__What you need to do__. Return each line of the records below that contains the word "Given".

Segment Open

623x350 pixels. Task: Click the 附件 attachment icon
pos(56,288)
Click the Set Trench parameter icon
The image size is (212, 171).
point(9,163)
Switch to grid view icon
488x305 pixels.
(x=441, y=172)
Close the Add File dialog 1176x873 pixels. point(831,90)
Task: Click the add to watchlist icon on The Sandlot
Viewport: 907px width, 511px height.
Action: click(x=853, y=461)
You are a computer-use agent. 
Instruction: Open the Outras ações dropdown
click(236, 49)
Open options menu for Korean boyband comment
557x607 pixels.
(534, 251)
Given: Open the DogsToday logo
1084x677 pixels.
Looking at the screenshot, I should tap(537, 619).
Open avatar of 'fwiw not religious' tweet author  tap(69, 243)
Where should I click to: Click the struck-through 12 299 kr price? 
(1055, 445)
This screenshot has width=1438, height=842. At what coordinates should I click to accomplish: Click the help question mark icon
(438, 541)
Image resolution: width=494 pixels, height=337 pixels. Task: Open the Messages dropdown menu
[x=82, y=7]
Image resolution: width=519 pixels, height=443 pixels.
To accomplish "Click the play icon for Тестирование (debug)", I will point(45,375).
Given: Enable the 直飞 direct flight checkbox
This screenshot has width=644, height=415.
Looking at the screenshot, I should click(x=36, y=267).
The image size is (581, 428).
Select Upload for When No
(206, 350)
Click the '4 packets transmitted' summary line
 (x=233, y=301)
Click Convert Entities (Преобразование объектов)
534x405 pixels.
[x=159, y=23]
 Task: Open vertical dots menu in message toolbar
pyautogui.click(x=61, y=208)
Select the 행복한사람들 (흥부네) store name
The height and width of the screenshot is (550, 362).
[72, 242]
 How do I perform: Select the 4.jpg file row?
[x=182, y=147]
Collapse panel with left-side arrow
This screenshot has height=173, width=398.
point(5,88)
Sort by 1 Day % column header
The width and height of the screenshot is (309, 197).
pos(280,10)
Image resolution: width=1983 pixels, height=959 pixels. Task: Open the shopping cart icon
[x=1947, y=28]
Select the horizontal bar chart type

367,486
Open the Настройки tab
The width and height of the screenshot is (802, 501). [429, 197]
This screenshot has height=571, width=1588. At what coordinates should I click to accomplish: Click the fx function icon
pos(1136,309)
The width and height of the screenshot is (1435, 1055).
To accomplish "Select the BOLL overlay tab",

Segment Closed

__Answer to this problem__.
Given: Open the DogsToday logo
Given: Enable the 直飞 direct flight checkbox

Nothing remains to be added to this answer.